▸ 課題の目的: 次に示す記録をすべて、一字一句変えずにそのまま書き写してください。

▸ 表示データ:
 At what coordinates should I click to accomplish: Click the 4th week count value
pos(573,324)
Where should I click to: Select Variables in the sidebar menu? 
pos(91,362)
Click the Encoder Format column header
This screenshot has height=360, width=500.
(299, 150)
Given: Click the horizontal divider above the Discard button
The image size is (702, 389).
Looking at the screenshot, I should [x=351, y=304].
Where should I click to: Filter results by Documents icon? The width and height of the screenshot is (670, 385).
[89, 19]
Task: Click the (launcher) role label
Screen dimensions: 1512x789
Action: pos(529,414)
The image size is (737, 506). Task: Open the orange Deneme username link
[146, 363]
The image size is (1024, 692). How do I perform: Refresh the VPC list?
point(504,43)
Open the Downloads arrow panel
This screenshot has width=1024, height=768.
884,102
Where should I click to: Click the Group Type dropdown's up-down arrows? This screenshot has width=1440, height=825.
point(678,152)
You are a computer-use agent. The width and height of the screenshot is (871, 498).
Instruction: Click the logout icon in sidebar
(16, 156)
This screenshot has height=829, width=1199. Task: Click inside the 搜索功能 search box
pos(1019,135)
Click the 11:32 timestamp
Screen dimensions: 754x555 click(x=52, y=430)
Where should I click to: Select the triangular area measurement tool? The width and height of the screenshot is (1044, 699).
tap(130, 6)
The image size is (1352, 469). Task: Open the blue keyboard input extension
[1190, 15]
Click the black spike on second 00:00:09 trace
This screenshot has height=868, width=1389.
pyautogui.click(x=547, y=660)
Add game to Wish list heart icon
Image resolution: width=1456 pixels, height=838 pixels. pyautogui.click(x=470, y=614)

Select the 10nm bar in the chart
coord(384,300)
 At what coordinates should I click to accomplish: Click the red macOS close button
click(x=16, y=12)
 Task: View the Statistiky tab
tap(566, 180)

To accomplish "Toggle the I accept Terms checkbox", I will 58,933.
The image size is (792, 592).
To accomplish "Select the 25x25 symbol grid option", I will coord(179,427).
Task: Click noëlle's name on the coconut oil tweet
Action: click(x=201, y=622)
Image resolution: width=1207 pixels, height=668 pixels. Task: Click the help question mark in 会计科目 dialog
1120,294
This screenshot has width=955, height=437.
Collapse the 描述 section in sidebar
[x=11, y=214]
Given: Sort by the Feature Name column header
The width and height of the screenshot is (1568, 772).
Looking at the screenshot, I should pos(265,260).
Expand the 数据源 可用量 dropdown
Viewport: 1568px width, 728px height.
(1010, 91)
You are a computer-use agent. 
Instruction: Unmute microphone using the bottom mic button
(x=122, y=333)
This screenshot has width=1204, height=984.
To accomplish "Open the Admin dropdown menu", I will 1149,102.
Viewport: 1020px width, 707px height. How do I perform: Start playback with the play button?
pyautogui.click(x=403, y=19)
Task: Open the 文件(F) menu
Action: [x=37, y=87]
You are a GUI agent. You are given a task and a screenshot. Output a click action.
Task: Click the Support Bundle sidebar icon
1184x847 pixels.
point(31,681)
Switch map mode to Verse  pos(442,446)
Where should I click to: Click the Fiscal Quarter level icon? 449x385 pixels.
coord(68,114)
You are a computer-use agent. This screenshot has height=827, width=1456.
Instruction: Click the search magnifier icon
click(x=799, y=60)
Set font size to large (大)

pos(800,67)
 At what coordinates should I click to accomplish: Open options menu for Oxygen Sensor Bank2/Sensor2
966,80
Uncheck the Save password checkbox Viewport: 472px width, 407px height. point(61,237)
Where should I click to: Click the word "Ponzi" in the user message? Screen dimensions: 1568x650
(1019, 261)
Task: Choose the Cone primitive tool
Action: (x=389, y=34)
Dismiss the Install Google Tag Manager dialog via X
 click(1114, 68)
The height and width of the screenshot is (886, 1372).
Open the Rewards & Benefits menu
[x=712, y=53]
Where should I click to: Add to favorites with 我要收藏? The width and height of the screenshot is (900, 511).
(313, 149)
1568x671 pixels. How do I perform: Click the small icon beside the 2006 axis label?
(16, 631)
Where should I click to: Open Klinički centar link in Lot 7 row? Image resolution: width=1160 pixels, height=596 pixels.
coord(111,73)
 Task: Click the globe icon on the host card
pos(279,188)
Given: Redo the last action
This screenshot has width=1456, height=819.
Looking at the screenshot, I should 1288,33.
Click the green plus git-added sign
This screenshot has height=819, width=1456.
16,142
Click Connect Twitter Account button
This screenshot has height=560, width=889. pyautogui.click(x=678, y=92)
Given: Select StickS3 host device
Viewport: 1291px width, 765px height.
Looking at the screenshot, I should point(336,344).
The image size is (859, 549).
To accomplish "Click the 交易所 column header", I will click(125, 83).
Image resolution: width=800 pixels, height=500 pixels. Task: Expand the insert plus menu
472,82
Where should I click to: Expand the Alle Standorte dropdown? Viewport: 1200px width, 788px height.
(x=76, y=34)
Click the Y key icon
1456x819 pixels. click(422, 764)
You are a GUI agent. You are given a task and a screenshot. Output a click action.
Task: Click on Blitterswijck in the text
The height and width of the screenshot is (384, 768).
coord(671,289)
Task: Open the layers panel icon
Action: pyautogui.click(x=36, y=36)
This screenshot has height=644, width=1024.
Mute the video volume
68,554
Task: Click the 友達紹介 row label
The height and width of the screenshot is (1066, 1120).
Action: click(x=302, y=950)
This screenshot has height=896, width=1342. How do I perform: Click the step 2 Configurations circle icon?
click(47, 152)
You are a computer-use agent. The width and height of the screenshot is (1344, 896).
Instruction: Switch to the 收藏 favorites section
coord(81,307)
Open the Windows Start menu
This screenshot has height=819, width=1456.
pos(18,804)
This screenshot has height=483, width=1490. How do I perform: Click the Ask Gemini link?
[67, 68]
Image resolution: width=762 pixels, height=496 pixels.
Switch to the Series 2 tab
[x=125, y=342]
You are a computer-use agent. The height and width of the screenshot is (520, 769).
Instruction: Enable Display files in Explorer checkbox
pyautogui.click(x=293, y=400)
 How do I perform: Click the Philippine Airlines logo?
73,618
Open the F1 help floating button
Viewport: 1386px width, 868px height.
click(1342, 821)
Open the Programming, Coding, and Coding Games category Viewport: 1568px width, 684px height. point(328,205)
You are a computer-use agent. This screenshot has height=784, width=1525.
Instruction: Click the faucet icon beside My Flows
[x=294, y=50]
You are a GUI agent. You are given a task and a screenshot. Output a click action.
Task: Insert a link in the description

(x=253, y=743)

▸ 回答内容:
 At what coordinates should I click to accomplish: Click the 4th week count value
pos(573,324)
Where should I click to: Select Variables in the sidebar menu? 
pos(91,362)
Click the Encoder Format column header
This screenshot has height=360, width=500.
(299, 150)
Given: Click the horizontal divider above the Discard button
The image size is (702, 389).
Looking at the screenshot, I should [x=351, y=304].
Where should I click to: Filter results by Documents icon? The width and height of the screenshot is (670, 385).
[89, 19]
Task: Click the (launcher) role label
Screen dimensions: 1512x789
Action: pos(529,414)
The image size is (737, 506). Task: Open the orange Deneme username link
[146, 363]
The image size is (1024, 692). How do I perform: Refresh the VPC list?
point(504,43)
Open the Downloads arrow panel
This screenshot has width=1024, height=768.
884,102
Where should I click to: Click the Group Type dropdown's up-down arrows? This screenshot has width=1440, height=825.
point(678,152)
You are a computer-use agent. The width and height of the screenshot is (871, 498).
Instruction: Click the logout icon in sidebar
(16, 156)
This screenshot has height=829, width=1199. Task: Click inside the 搜索功能 search box
pos(1019,135)
Click the 11:32 timestamp
Screen dimensions: 754x555 click(x=52, y=430)
Where should I click to: Select the triangular area measurement tool? The width and height of the screenshot is (1044, 699).
tap(130, 6)
The image size is (1352, 469). Task: Open the blue keyboard input extension
[1190, 15]
Click the black spike on second 00:00:09 trace
This screenshot has height=868, width=1389.
pyautogui.click(x=547, y=660)
Add game to Wish list heart icon
Image resolution: width=1456 pixels, height=838 pixels. pyautogui.click(x=470, y=614)

Select the 10nm bar in the chart
coord(384,300)
 At what coordinates should I click to accomplish: Click the red macOS close button
click(x=16, y=12)
 Task: View the Statistiky tab
tap(566, 180)

To accomplish "Toggle the I accept Terms checkbox", I will 58,933.
The image size is (792, 592).
To accomplish "Select the 25x25 symbol grid option", I will coord(179,427).
Task: Click noëlle's name on the coconut oil tweet
Action: click(x=201, y=622)
Image resolution: width=1207 pixels, height=668 pixels. Task: Click the help question mark in 会计科目 dialog
1120,294
This screenshot has width=955, height=437.
Collapse the 描述 section in sidebar
[x=11, y=214]
Given: Sort by the Feature Name column header
The width and height of the screenshot is (1568, 772).
Looking at the screenshot, I should pos(265,260).
Expand the 数据源 可用量 dropdown
Viewport: 1568px width, 728px height.
(1010, 91)
You are a computer-use agent. 
Instruction: Unmute microphone using the bottom mic button
(x=122, y=333)
This screenshot has width=1204, height=984.
To accomplish "Open the Admin dropdown menu", I will 1149,102.
Viewport: 1020px width, 707px height. How do I perform: Start playback with the play button?
pyautogui.click(x=403, y=19)
Task: Open the 文件(F) menu
Action: [x=37, y=87]
You are a GUI agent. You are given a task and a screenshot. Output a click action.
Task: Click the Support Bundle sidebar icon
1184x847 pixels.
point(31,681)
Switch map mode to Verse  pos(442,446)
Where should I click to: Click the Fiscal Quarter level icon? 449x385 pixels.
coord(68,114)
You are a computer-use agent. This screenshot has height=827, width=1456.
Instruction: Click the search magnifier icon
click(x=799, y=60)
Set font size to large (大)

pos(800,67)
 At what coordinates should I click to accomplish: Open options menu for Oxygen Sensor Bank2/Sensor2
966,80
Uncheck the Save password checkbox Viewport: 472px width, 407px height. point(61,237)
Where should I click to: Click the word "Ponzi" in the user message? Screen dimensions: 1568x650
(1019, 261)
Task: Choose the Cone primitive tool
Action: (x=389, y=34)
Dismiss the Install Google Tag Manager dialog via X
 click(1114, 68)
The height and width of the screenshot is (886, 1372).
Open the Rewards & Benefits menu
[x=712, y=53]
Where should I click to: Add to favorites with 我要收藏? The width and height of the screenshot is (900, 511).
(313, 149)
1568x671 pixels. How do I perform: Click the small icon beside the 2006 axis label?
(16, 631)
Where should I click to: Open Klinički centar link in Lot 7 row? Image resolution: width=1160 pixels, height=596 pixels.
coord(111,73)
 Task: Click the globe icon on the host card
pos(279,188)
Given: Redo the last action
This screenshot has width=1456, height=819.
Looking at the screenshot, I should 1288,33.
Click the green plus git-added sign
This screenshot has height=819, width=1456.
16,142
Click Connect Twitter Account button
This screenshot has height=560, width=889. pyautogui.click(x=678, y=92)
Given: Select StickS3 host device
Viewport: 1291px width, 765px height.
Looking at the screenshot, I should point(336,344).
The image size is (859, 549).
To accomplish "Click the 交易所 column header", I will click(125, 83).
Image resolution: width=800 pixels, height=500 pixels. Task: Expand the insert plus menu
472,82
Where should I click to: Expand the Alle Standorte dropdown? Viewport: 1200px width, 788px height.
(x=76, y=34)
Click the Y key icon
1456x819 pixels. click(422, 764)
You are a GUI agent. You are given a task and a screenshot. Output a click action.
Task: Click on Blitterswijck in the text
The height and width of the screenshot is (384, 768).
coord(671,289)
Task: Open the layers panel icon
Action: pyautogui.click(x=36, y=36)
This screenshot has height=644, width=1024.
Mute the video volume
68,554
Task: Click the 友達紹介 row label
The height and width of the screenshot is (1066, 1120).
Action: click(x=302, y=950)
This screenshot has height=896, width=1342. How do I perform: Click the step 2 Configurations circle icon?
click(47, 152)
You are a computer-use agent. The width and height of the screenshot is (1344, 896).
Instruction: Switch to the 收藏 favorites section
coord(81,307)
Open the Windows Start menu
This screenshot has height=819, width=1456.
pos(18,804)
This screenshot has height=483, width=1490. How do I perform: Click the Ask Gemini link?
[67, 68]
Image resolution: width=762 pixels, height=496 pixels.
Switch to the Series 2 tab
[x=125, y=342]
You are a computer-use agent. The height and width of the screenshot is (520, 769).
Instruction: Enable Display files in Explorer checkbox
pyautogui.click(x=293, y=400)
 How do I perform: Click the Philippine Airlines logo?
73,618
Open the F1 help floating button
Viewport: 1386px width, 868px height.
click(1342, 821)
Open the Programming, Coding, and Coding Games category Viewport: 1568px width, 684px height. point(328,205)
You are a computer-use agent. This screenshot has height=784, width=1525.
Instruction: Click the faucet icon beside My Flows
[x=294, y=50]
You are a GUI agent. You are given a task and a screenshot. Output a click action.
Task: Insert a link in the description

(x=253, y=743)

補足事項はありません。